- [PAGINA]:
▽

The Cure, il cuore e l’esperienza
“Songs of a lost world” é il manifesto oscuro e apocalittico realizzato da chi sa sublimare l’oscurità, il pessimismo e la sofferenza trasformandoli in piacere per chi ascolta.
Ci sono voluti sedici anni per tornare ad ascoltare un nuovo album dei Cure, il contenuto di questo disco e l’atteggiamento adottato dalla band negli ultimi anni spiegano ampiamente il perché di questa scelta, se mai nell’arte ci fosse qualcosa da timbrare come fosse un cartellino.
Oltre allo scontato discorso sull’ispirazione che non funziona a comando, aggiungendoci il tempo che passa, i lutti e i dubbi esistenziali e artistici che incidono sulla sensibilità di un Robert Smith che in musica non ha mai bluffato, oltre alla responsabilità di una band che ha creato un linguaggio musicale ed estetico che é già consegnato alla storia, c’è da sottolineare quanto oggi l’attività dal vivo sia il ponte preferito dai Cure per arrivare al loro pubblico, non solo per riproporre i classici ma anche per testare brani nuovi che mai devono essere riempitivi o esercizi di stile.
“Songs of a lost world” é nato così, cinque brani su otto sono stati testati in versione provvisoria nell’arco di diverse date in giro per il mondo, ma é l’album nella sua coesione e interezza che oggi valorizza ogni singola traccia, proprio perché é tutto il progetto ad avere un senso, un racconto che lo accompagna.
Se nella fase giovanile della loro carriera i Cure si sono spesso occupati della paura della morte e dei nostri lati oscuri da esorcizzare, la fase adulta ha portato loro a toccare con mano lutti reali, a convivere ed accettare i lati deviati e oscuri del genere umano, oltre a giostrarsi a livello musicale in maniera sempre più identitaria e nello stesso tempo eclettica.

△

(Righe tratte da un dataset di puntamento)
▽

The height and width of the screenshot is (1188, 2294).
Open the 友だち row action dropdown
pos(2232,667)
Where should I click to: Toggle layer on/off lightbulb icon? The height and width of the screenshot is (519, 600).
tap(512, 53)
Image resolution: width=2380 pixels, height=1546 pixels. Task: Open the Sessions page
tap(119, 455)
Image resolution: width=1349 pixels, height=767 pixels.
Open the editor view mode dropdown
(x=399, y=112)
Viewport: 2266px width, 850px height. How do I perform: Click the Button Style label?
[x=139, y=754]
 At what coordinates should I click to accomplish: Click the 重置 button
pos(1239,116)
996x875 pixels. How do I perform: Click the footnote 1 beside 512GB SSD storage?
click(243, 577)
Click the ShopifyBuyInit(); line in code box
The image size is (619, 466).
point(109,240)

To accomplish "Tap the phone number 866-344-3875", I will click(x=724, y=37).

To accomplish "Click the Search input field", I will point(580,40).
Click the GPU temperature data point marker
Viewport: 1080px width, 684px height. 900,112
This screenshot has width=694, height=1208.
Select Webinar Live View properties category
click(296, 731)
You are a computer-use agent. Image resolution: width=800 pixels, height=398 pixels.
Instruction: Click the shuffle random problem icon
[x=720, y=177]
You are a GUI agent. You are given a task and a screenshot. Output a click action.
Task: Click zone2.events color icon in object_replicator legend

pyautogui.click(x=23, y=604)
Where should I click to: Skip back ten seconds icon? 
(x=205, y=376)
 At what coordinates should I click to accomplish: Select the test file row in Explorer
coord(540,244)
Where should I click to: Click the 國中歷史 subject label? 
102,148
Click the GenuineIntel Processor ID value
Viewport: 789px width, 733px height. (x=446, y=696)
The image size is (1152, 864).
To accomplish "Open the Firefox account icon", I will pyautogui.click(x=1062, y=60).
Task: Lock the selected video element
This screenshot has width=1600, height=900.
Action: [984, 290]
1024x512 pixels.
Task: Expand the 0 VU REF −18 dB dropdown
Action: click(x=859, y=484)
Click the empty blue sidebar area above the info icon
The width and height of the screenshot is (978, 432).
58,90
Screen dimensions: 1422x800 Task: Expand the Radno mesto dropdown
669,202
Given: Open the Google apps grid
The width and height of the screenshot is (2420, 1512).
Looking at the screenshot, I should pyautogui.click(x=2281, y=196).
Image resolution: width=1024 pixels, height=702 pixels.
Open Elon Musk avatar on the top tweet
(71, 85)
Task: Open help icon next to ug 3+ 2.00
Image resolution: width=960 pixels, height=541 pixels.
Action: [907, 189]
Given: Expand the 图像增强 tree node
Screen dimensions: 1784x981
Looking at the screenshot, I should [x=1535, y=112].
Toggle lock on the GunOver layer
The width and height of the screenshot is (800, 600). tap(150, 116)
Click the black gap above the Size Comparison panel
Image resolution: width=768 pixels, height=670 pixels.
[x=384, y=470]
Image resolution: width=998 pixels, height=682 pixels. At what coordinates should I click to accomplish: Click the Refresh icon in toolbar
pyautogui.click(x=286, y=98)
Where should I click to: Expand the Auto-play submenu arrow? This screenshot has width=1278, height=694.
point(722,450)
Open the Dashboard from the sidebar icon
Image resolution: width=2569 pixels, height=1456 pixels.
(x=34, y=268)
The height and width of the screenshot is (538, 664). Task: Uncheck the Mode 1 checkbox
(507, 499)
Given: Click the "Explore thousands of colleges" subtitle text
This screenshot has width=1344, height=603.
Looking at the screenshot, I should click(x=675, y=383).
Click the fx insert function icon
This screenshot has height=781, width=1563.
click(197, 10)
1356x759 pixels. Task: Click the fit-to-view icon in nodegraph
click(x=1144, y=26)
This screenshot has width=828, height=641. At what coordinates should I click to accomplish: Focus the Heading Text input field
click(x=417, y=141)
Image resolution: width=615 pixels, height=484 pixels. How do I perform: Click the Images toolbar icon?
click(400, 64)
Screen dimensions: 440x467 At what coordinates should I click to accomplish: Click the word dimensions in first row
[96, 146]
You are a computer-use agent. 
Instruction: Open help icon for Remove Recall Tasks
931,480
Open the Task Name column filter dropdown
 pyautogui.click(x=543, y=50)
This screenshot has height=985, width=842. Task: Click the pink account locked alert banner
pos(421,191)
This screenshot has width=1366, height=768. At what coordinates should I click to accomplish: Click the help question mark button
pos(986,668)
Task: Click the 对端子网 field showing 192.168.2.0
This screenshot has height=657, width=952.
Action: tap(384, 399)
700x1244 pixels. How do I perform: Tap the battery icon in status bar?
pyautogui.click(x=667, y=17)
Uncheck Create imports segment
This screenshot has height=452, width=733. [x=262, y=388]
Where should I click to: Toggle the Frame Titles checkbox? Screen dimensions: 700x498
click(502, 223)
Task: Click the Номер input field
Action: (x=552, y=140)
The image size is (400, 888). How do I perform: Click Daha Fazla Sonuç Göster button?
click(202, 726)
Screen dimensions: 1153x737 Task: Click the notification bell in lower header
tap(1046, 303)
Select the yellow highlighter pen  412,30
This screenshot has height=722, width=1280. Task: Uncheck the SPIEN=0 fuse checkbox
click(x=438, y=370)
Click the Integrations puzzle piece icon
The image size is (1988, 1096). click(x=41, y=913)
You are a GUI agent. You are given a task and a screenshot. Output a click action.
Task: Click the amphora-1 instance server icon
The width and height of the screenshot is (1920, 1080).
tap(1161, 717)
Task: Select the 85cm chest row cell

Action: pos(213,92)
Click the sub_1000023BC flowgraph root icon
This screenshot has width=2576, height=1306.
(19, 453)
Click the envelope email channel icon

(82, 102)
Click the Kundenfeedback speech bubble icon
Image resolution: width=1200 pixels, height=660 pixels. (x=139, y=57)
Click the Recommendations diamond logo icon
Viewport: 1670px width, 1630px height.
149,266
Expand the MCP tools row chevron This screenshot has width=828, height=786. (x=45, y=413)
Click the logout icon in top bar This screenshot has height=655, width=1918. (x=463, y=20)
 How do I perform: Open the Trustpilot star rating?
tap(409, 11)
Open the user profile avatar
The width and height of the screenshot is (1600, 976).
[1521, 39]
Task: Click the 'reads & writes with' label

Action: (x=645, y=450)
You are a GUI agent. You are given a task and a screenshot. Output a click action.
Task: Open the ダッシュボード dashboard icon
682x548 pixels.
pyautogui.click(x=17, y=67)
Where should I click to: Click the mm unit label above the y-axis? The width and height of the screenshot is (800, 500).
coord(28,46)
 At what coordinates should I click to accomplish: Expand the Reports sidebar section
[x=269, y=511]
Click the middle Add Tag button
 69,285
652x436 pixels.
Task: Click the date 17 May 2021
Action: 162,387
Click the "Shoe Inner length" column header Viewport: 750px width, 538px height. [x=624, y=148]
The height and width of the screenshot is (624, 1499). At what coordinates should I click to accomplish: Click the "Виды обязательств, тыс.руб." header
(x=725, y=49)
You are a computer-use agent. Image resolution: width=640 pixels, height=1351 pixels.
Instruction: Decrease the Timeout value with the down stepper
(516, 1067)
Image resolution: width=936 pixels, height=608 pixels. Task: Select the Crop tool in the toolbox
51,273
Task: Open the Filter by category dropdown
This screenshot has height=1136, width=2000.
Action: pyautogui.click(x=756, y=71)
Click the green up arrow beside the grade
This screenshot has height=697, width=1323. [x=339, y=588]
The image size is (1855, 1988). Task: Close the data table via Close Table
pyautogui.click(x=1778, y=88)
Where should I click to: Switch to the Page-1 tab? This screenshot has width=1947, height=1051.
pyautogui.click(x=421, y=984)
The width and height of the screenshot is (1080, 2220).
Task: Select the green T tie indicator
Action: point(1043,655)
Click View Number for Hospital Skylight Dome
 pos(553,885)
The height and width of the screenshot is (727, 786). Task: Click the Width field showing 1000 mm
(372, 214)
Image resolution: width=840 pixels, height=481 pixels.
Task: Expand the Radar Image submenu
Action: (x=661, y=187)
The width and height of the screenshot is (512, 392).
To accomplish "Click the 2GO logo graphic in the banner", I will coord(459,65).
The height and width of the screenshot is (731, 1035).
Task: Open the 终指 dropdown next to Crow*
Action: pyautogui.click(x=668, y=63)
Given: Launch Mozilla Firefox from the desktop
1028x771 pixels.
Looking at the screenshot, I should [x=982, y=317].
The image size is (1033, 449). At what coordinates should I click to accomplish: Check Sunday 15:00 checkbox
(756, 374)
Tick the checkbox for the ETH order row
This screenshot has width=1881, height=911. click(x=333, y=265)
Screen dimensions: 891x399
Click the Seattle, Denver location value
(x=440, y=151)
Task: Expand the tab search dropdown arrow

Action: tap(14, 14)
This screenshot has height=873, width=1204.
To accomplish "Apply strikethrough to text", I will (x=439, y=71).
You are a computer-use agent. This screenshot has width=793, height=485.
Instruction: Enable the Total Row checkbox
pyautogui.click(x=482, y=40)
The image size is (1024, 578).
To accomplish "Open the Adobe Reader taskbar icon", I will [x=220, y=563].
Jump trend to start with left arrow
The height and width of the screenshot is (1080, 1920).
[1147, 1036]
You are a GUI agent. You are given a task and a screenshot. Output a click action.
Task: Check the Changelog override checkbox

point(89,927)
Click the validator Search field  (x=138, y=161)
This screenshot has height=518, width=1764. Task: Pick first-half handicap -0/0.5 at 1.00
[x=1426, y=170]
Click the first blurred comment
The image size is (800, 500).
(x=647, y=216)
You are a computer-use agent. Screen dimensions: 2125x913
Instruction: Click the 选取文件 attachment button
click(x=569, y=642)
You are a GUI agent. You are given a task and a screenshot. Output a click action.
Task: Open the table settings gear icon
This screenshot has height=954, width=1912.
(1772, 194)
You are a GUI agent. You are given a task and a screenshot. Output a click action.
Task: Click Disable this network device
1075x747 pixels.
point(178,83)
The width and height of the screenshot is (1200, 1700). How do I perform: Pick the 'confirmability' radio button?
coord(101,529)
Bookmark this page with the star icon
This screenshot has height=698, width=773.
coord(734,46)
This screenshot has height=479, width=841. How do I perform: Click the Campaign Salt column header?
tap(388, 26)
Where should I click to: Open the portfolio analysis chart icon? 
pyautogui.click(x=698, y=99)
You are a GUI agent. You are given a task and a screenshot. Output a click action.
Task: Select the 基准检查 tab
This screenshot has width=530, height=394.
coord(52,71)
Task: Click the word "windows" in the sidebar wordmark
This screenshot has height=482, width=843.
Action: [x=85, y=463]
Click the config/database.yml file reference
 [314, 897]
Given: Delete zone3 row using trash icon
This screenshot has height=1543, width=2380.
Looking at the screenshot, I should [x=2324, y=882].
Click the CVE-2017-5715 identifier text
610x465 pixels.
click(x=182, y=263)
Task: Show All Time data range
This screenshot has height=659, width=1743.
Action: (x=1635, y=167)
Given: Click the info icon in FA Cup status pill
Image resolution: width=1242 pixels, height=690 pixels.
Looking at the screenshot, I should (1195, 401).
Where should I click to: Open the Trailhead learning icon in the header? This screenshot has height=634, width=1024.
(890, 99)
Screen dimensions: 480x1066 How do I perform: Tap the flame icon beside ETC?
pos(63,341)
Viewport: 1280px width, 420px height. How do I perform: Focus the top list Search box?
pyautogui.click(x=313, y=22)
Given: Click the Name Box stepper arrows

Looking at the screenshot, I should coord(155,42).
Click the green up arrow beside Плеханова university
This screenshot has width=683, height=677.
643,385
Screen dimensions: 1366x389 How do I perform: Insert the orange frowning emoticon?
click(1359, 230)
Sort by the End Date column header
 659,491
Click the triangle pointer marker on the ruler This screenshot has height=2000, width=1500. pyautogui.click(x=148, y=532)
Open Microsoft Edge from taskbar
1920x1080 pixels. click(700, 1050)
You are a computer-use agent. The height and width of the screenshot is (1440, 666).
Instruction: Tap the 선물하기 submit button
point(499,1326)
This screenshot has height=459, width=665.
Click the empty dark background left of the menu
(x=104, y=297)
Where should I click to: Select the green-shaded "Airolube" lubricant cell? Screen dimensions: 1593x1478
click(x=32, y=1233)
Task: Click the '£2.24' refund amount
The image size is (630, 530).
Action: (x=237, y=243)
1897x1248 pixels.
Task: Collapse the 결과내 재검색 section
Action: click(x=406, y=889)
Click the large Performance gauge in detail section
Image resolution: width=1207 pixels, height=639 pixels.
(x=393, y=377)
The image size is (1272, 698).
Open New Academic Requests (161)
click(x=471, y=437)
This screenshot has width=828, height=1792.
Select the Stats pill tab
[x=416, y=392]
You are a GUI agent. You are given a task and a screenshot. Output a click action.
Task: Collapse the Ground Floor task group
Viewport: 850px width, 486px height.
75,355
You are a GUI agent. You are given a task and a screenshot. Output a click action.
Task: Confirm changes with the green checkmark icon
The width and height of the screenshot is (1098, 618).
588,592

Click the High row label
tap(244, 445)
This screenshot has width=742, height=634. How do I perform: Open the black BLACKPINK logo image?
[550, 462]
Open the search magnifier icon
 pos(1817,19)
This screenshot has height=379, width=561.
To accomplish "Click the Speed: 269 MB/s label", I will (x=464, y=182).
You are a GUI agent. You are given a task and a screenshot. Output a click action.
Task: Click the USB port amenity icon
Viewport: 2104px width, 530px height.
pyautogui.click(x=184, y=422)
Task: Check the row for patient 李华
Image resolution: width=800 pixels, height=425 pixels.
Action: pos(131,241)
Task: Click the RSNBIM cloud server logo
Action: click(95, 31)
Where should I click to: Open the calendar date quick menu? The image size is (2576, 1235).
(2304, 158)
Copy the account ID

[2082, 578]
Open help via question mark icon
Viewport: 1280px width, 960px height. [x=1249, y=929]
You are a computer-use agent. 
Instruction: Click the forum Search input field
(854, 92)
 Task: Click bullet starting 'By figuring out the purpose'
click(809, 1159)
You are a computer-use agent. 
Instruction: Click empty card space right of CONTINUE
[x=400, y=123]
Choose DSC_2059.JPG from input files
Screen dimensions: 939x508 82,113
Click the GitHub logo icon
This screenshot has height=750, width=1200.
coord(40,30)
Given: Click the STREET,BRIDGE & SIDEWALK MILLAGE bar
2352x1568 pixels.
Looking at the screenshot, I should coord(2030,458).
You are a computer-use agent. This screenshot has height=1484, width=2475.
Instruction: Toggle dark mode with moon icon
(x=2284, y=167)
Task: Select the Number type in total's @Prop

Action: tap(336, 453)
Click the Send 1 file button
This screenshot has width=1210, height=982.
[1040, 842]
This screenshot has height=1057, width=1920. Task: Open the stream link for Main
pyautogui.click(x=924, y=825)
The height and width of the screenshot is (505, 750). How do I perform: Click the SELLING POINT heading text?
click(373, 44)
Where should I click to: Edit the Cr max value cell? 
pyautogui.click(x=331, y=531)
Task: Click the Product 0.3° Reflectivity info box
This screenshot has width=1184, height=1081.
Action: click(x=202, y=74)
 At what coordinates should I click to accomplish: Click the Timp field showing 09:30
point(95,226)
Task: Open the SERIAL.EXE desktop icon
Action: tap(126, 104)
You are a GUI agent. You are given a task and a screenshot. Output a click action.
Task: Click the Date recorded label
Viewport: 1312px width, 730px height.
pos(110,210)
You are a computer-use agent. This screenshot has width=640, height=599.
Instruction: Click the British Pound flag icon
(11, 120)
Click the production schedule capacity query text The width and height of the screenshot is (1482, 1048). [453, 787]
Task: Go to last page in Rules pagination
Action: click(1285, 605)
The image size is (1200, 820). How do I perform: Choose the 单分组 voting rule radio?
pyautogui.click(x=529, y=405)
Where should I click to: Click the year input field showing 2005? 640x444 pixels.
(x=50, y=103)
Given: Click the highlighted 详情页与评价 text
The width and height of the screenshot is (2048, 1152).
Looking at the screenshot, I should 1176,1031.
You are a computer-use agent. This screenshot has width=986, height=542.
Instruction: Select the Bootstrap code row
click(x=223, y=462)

△

- [COMPITO DA SVOLGERE]:
Nell'articolo sui Cure si afferma che l'album, nella sua coesione e interezza, valorizza ogni singola traccia. Spiega perché, in base a quanto riportato.

- [ESERCIZIO SVOLTO]:
Ogni traccia è valorizzata perché è l'intero progetto ad avere un senso, accompagnato da un racconto.